**** EXCERPTED TEXT ****

Who are we
We are a family of 3 who took a break from our routine. All born in England, we have lived in Scotland since 2002 but from February to the end of July 2011 we were on the road in North America for 6 months. We are Mark (also known as Dad), Rachel (also known as Mum... and a whole bunch of other names... my usual at-home blog is here) and Heather (10/11 years of age during the trip).
Saturday, 16 July 2011
Saskatchewan – prairies, mounties and cellars full of booze
RCMP Heritage Centre, Regina
On Wednesday 6th July we left Alberta and entered Saskatchewan. Like much of south-eastern Alberta the scenery around Highway 1 was very rural and fairly flat – ah ha, yes, the Prairies!
Pretty soon we stopped at a little place called Maple Creek for our lunch break. The sun was working hard and it was hot, hot, hot so we chose a cool-looking place and did some more eating and drinking. Then we wandered around a bit looking for shade and also looking at cowboy boots (and all the other cowboy stuff around – this is as much cowboy country as anywhere in Texas).
After that we drove to our stop for the night – Swift Current. We had booked a very cheap and cheerful place but it was so hot that we decided to head for the town’s public outdoor pool to literally chill out a bit first. It was a really good little facility and we spent a very enjoyable couple of hours cooling off with lots of local youths and parents. It was very friendly and a real bargain too. We then made our own dinner in the cheerful lodgings (cooking – how do you do that again?) and then slept (air conditioning turned up full).
On Thursday 7th July we pointed ourselves in the direction of the province’s capital Regina but first took a lunch break in the place with the excellent name of Moose Jaw. At first sight Moose Jaw looked a bit run-down and grim but once we got out of the car and looked round the downtown area we could see that it was really quite a lovely place. As with Asheville (that we liked so much in North Carolina, USA) Moose Jaw didn’t have the money to pull down all its old buildings when other places were modernising in the 1960s and 70s and so it’s got lots of beautiful old buildings left in its centre. We had, for example, a coffee in a really gorgeous cavernous place (a café with a fab shop upstairs called, suitably enough, the Wandering Gypsy). There seemed to be a lot going on – music festivals, ‘word festivals’ – all sorts of summer activities and on the local radio on the way in we heard that “Hollywood were in town” filming a serial killer drama (to be called Rabbit apparently).

**** INFORMATION SHOWN ****

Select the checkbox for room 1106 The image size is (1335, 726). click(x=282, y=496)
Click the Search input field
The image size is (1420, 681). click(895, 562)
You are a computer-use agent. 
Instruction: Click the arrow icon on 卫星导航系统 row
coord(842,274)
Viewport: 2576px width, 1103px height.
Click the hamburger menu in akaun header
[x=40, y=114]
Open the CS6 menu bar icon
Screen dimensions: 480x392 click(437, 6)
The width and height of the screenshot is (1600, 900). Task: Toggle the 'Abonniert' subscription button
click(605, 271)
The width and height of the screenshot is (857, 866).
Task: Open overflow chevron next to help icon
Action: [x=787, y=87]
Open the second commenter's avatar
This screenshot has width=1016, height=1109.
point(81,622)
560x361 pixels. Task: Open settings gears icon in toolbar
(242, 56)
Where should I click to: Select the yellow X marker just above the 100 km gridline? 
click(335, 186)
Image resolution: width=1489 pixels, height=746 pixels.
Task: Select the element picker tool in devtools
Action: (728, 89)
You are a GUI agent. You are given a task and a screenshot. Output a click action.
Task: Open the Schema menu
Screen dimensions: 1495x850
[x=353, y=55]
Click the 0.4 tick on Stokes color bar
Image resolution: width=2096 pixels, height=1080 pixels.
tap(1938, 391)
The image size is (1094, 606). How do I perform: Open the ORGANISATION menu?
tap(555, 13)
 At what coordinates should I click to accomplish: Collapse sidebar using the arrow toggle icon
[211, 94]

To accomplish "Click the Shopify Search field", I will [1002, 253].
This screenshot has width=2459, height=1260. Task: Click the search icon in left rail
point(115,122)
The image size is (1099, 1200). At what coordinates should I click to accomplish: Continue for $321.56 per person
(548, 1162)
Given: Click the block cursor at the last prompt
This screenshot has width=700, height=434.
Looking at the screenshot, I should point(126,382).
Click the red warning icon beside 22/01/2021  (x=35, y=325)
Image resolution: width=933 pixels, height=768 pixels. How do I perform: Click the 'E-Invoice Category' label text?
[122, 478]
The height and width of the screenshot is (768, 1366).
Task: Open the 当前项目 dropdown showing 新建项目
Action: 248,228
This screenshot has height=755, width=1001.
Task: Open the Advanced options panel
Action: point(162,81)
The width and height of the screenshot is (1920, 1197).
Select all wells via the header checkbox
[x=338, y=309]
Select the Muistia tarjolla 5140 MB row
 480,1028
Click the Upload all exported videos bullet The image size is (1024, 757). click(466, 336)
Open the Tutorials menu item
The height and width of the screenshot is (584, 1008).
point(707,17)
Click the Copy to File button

****

**GIVEN REQUEST 1:**
Rewrite the stretch of the travel blog from "Pretty soon we" through "anywhere in Texas).", replacing "cowboy boots" with "hiking boots".
**GIVEN REQUEST 2:**
According to the travel blog, where did the family go to cool off in Swift Current before dinner?

**RESPONSE 1:**
Pretty soon we stopped at a little place called Maple Creek for our lunch break. The sun was working hard and it was hot, hot, hot so we chose a cool-looking place and did some more eating and drinking. Then we wandered around a bit looking for shade and also looking at hiking boots (and all the other cowboy stuff around – this is as much cowboy country as anywhere in Texas).

**RESPONSE 2:**
The town's public outdoor pool.